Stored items
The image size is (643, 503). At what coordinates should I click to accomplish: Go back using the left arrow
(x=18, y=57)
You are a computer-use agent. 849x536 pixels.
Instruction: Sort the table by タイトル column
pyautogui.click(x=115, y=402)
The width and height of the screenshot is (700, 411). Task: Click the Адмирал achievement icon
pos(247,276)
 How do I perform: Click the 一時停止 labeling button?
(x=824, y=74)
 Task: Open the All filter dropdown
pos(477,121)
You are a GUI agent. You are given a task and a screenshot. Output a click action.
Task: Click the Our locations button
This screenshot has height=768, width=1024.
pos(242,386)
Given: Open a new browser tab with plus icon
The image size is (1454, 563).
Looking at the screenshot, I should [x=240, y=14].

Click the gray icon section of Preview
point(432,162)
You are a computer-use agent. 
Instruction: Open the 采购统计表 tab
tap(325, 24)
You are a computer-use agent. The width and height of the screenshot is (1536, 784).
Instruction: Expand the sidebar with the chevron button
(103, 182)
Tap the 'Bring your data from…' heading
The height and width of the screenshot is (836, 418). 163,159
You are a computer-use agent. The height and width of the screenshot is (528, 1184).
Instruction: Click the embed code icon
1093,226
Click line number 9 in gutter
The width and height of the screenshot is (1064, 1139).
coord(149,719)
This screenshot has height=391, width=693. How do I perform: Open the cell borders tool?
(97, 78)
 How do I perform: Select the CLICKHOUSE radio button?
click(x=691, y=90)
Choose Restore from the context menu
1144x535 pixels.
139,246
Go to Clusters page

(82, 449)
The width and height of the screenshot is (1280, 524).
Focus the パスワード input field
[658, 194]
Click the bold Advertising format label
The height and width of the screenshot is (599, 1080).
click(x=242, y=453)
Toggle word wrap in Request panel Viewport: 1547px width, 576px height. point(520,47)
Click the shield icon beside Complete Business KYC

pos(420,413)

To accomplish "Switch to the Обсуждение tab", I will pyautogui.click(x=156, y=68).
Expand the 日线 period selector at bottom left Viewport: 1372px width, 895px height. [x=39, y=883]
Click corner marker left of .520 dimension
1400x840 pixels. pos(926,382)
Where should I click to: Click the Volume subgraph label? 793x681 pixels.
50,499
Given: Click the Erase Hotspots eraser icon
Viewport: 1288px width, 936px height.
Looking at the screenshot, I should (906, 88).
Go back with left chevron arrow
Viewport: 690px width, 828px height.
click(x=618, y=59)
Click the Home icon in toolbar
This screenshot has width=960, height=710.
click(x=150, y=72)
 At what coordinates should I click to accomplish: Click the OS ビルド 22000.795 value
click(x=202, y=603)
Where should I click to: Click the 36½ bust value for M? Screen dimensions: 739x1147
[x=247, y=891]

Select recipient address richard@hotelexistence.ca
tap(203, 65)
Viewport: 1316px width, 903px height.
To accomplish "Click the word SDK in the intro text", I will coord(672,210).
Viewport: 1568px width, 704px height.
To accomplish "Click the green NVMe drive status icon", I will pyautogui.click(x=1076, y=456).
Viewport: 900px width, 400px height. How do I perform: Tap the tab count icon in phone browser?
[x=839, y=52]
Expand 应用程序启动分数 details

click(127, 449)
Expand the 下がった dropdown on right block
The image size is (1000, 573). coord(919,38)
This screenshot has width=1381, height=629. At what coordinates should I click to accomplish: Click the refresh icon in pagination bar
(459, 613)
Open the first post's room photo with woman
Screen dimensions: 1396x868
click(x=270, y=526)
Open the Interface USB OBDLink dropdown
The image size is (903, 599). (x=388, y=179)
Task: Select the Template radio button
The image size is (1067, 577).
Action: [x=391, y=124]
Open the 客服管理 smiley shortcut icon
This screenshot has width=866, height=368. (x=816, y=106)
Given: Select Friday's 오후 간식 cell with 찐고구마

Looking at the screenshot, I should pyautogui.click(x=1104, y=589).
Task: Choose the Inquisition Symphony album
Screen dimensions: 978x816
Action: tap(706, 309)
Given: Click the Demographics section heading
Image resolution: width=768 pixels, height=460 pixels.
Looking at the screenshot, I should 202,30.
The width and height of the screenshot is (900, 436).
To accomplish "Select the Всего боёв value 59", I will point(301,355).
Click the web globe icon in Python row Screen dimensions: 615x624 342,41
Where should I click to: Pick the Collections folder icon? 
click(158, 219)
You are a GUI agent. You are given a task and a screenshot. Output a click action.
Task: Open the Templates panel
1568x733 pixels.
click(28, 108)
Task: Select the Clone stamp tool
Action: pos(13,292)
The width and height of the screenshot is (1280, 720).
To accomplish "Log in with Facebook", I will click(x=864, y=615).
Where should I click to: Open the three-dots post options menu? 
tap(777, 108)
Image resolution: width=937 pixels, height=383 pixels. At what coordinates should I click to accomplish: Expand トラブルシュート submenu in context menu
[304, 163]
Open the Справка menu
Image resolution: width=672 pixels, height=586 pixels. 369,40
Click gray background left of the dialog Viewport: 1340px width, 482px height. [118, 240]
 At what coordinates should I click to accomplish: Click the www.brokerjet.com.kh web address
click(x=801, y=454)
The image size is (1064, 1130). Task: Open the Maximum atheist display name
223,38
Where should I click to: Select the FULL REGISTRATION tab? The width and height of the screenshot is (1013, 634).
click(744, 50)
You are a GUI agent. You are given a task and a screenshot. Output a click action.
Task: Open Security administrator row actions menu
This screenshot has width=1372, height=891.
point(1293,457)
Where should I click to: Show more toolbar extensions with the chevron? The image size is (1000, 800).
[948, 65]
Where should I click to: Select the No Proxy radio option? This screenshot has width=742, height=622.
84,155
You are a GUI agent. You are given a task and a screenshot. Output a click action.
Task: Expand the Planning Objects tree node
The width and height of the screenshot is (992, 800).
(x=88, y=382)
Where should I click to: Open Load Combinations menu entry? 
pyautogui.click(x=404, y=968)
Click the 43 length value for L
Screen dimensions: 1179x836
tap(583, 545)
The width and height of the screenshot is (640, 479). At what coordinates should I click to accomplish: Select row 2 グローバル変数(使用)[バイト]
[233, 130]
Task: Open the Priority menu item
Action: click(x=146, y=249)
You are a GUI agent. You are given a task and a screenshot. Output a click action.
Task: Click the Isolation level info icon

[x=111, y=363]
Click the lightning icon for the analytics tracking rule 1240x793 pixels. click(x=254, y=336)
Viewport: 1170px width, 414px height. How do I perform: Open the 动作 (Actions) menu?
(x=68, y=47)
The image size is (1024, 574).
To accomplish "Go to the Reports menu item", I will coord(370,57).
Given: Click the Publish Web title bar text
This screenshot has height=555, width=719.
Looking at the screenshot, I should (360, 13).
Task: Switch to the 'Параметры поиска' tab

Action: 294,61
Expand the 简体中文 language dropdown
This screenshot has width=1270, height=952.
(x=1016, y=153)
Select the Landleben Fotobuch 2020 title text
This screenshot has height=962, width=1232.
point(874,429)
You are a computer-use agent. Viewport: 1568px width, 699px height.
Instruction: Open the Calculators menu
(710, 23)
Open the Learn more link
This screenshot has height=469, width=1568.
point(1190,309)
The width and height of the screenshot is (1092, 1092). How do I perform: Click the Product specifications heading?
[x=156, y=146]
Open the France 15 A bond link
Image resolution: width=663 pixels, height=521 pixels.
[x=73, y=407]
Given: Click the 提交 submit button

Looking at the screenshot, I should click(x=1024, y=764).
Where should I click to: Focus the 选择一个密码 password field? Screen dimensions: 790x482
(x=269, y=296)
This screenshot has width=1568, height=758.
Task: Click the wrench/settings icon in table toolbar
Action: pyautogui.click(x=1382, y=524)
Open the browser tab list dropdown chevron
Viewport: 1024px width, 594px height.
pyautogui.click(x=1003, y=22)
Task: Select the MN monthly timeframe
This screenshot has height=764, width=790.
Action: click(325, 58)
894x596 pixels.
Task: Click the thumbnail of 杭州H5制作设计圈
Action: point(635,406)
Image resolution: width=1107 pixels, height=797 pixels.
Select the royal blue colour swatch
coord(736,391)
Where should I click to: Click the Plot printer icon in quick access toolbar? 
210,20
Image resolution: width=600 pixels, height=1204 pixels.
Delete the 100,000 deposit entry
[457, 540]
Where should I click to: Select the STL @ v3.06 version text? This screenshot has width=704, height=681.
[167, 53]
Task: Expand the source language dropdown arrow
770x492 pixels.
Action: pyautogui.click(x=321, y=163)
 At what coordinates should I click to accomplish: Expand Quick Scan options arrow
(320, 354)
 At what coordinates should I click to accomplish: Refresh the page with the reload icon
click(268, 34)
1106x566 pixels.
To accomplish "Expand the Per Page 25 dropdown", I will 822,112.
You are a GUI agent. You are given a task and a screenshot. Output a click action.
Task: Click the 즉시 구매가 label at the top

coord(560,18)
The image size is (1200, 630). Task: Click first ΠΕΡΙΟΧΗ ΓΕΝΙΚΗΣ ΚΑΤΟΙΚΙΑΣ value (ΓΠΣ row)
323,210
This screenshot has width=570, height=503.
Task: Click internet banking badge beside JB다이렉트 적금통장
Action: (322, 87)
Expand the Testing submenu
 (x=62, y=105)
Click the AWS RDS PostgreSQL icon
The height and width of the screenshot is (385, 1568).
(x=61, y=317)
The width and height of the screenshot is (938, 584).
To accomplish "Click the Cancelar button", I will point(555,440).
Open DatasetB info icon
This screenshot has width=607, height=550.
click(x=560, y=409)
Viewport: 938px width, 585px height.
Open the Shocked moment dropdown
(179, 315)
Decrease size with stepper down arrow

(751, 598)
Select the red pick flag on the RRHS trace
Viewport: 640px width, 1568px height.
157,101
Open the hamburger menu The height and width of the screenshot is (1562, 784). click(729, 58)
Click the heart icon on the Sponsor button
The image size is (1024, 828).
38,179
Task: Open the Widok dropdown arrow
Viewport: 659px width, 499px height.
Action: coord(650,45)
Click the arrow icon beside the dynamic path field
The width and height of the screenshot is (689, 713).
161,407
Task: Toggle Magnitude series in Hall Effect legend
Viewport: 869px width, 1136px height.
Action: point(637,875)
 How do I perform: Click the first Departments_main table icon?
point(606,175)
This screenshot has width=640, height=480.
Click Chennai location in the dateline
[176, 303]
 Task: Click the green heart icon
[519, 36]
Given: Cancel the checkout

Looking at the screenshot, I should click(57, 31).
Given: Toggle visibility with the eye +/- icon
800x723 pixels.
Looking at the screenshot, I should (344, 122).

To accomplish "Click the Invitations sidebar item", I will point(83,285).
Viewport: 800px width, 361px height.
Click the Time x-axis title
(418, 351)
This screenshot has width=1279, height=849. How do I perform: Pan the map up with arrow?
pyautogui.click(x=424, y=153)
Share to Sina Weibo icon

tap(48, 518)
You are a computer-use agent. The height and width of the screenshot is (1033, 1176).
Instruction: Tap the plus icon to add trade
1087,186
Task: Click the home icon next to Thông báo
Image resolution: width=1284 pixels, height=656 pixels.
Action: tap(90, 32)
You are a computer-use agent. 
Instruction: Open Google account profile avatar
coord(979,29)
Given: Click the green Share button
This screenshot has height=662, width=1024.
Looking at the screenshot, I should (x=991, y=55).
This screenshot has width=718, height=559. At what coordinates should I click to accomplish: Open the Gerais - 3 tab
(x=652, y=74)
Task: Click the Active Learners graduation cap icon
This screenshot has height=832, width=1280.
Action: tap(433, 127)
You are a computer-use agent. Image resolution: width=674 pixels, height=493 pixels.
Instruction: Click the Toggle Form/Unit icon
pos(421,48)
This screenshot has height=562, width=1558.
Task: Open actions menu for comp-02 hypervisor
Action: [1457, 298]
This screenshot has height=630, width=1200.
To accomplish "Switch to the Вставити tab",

• _What is needed_: Starting from the records above, copy each line where the string "will" is found.

• _Solved exercise_:
To accomplish "Switch to the Обсуждение tab", I will pyautogui.click(x=156, y=68).
To accomplish "Click the word SDK in the intro text", I will coord(672,210).
To accomplish "Click the green NVMe drive status icon", I will pyautogui.click(x=1076, y=456).
To accomplish "Select the Всего боёв value 59", I will point(301,355).
To accomplish "Log in with Facebook", I will click(x=864, y=615).
To accomplish "Go to the Reports menu item", I will coord(370,57).
To accomplish "Expand the Per Page 25 dropdown", I will 822,112.
To accomplish "Click the Cancelar button", I will point(555,440).
To accomplish "Click the Invitations sidebar item", I will point(83,285).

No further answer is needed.